ACTIONS TO TAKE:
1. Copy verbatim the portion of the Perl I/O passage that begins with the words "The select() function changes the" and ends with the words "version in Chapter 8.".
2. In the Perl I/O passage, which key signals end of file when reading from the terminal on Windows/DOS?

SUPPLIED PASSAGE:
^^^^^^^^^^^^^^^^
Aside from familiarity, the main difference between print() and syswrite() is that the former uses standard I/O buffering, while the latter does not. We discuss this later in the Buffering and Blocking section.

Don't confuse syswrite() with Perl's unfortunately named write() function. The latter is part of Perl's report formatting package, which we won't discuss further.

$previous = select(FILEHANDLE)

The select() function changes the default output filehandle used by print print (). It takes the name of the filehandle to set as the default, and returns the name of the previous default. There is also a version of select() that takes four arguments, which is used for I/O multiplexing. We introduce the four-argument version in Chapter 8.

When reading data as a byte stream with read() or sysread(), a common idiom is to pass length($buffer) as the offset into the buffer. This will make read() append the new data to  the end of data that was already in the buffer. For example:

my $buffer;
while (1) {
  $bytes = read (STDIN,$buffer,50,length($buffer));
  last unless $bytes > 0;
}


1.1.3 Detecting the End of File

The end-of-file condition occurs when there's no more data to be read from a file or device. When reading from files this happens at the literal end of the file, but the EOF condition applies as well when reading from other devices. When reading from the terminal (command-line window), for example, EOF occurs when the user presses a special key: control-D on UNIX, control-Z on Windows/DOS, and command-. on Macintosh. When reading from a network-attached socket, EOF occurs when the remote machine closes its end of the connection.

The EOF condition is signaled differently depending on whether you are reading from the filehandle one line at a time or as a byte stream. For byte-stream operations with read() or sysread(), EOF is indicated when the function returns numeric 0. Other I/O errors return undef and set $! to the appropriate error message. To distinguish between an error and a normal end of file, you can test the return value with defined():

while (1) {
  my $bytes = read(STDIN,$buffer,100);
  die "read error" unless defined ($bytes);
  last unless $bytes > 0;
}

In contrast, the <> operator doesn't distinguish between EOF and abnormal conditions, and returns undef in either case. To distinguish them, you can set $! to undef before performing a series of reads, and check whether it is defined afterward:

undef $!;
while (defined(my $line = <STDIN>)) {
   $data .= $line;
}
die "Abnormal read error: $!" if defined ($!);

When you are using <> inside the conditional of a while() loop, as shown in the most recent code fragment, you can dispense with the explicit defined() test. This makes the loop easier on the eyes:

while (my $line = <STDIN>) {
   $data .= $line;
}

This will work even if the line consists of a single 0 or an empty string, which Perl would ordinarily treat as false. Outside while() loops, be careful to use defined() to test the returned value for EOF.

Finally, there is the eof() function, which explicitly tests a filehandle for the EOF condition:

$eof = eof(FILEHANDLE)


The eof() function returns true if the next read on FILEHANDLE will return an EOF. Called without arguments or parentheses, as in eof, the function tests the last filehandle read from.

When using while(<>) to read from the command-line arguments as a single pseudofile, eof() has "magical"—or at least confusing—properties. Called with empty parentheses, as in eof(), the function returns true at the end of the very last file. Called without parentheses or arguments, as in eof, the function returns true at the end of each of the individual files on the command line. See the Perl POD documentation for examples of the circumstances in which this behavior is useful.

In practice, you do not have to use eof() except in very special circumstances, and a reliance on it is often a signal that something is amiss in the structure of your program.
^^^^^^^^^^^^^^^^
Dataset rows:
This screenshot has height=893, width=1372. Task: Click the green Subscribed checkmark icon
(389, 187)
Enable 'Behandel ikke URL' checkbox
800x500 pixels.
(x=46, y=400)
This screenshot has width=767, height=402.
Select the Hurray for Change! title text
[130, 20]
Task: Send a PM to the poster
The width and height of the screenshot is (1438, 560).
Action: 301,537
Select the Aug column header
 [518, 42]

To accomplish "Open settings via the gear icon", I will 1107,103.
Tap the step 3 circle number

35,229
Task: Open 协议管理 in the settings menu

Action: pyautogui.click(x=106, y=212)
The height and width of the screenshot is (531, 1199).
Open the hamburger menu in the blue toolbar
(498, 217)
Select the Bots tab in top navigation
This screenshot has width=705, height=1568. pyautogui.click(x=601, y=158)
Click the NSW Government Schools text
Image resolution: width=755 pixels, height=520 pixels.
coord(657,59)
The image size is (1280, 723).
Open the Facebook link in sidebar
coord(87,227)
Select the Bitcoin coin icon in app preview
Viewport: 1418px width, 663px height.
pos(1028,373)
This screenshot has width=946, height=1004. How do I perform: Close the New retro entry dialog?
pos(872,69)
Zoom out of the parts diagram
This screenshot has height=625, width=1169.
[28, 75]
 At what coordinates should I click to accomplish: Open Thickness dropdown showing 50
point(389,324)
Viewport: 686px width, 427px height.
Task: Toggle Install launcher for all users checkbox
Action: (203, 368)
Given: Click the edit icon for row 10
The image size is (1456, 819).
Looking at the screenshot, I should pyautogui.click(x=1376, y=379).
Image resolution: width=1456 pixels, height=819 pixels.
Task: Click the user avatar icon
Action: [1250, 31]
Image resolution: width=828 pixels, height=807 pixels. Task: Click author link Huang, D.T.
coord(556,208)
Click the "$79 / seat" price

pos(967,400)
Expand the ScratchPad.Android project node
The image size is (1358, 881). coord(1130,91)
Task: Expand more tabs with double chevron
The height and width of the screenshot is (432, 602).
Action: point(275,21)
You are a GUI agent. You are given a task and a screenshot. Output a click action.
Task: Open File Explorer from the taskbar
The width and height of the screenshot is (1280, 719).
^^^^^^^^^^^^^^^^
ANSWER SET:
1.
The select() function changes the default output filehandle used by print print (). It takes the name of the filehandle to set as the default, and returns the name of the previous default. There is also a version of select() that takes four arguments, which is used for I/O multiplexing. We introduce the four-argument version in Chapter 8.

2. Control-Z.